Western Blot analisi
lisati cellulari totali sono stati preparati utilizzando radioimmunoprecipitazione (RIPA) tampone (Santa Cruz Biotechnology, Inc.). proteine nucleari sono stati estratti utilizzando un kit Novagen (EMD Biosciences, San Diego, CA). analisi immunoblotting ha seguito le procedure standard [25]. il software ImageJ (National Institutes of Health) è stato utilizzato per quantificare l'espressione della proteina relativa come normalizzata ai controlli di carico. Informazioni per gli anticorpi utilizzati in questo studio è stato descritto in Supplemental Tabella S1.
Immunoprecipitazione
La Starter Pack Immunoprecipitazione (GE Healthcare Bio-Sciences Corp., Piscataway, New Jersey) è stato utilizzato in base alle le istruzioni del produttore. lisati nucleari totali (1 mg) sono stati immunoprecipitati con 5 mg di coniglio anti-HIF-1α anticorpi, anticorpi topo anti-β-catenina, topo anti-c-Abl e anticorpi di coniglio anti-P68 (Informazioni supplementari, Tabella S1), o normale IgG (R & D Systems). Proteina A /G Sepharose 4 perline veloce flusso sono stati aggiunti per precipitare le proteine, poi lavate e eluite. I campioni sono stati successivamente trattati per l'analisi Western Blot.
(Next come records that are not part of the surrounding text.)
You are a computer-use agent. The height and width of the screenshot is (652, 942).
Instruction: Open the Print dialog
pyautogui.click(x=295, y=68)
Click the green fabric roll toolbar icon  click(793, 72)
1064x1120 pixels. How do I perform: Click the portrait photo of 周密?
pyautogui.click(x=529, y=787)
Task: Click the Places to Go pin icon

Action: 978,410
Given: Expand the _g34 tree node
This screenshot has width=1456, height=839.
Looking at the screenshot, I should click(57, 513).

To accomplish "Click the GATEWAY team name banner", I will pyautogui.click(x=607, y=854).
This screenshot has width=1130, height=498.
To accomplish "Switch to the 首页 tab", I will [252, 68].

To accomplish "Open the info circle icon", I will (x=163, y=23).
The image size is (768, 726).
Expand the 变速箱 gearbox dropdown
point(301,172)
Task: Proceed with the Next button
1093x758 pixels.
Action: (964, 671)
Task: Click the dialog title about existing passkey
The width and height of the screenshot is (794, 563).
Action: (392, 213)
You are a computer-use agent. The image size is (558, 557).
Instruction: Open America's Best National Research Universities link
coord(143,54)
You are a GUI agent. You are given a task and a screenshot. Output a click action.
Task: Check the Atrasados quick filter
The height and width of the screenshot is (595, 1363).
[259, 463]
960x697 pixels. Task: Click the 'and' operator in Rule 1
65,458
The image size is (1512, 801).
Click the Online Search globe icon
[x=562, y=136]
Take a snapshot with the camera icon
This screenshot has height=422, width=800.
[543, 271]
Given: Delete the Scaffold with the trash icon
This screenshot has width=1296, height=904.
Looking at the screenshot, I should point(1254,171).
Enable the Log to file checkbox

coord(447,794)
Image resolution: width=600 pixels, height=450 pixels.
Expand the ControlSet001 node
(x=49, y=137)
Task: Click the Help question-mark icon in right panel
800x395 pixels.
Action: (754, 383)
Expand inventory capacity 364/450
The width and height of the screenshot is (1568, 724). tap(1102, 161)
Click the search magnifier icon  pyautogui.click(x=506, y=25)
immunofluorescenza confocale e Imaging
L'immunofluorescenza è stata eseguita come descritto in precedenza [21] usando il mouse anti-β-catenina, coniglio anti-P68 e anti- anticorpi HIF-1α (Supplemental Tabella S1). Sia Alexa 488 o 555 anticorpi secondari (Invitrogen) sono stati usati ad una diluizione di 1:500 e sono stati incubati per 1 ha temperatura ambiente. colorazione nucleare è stato eseguito da cellule di incubazione con 0,4 mmol /L 4 ', 6-diamidino-2-phenylindole (DAPI) per diapositive di montaggio. Le cellule sono state ripreso su un Zeiss LSM 510 META. In tutti i casi, un obiettivo Zeiss olio Plan-Apo 63x o 100x stato usato (apertura numerica rispettivamente 1.3 e 1.4,). Tutte le immagini avevano espansione contrasto eseguito in Adobe Photoshop.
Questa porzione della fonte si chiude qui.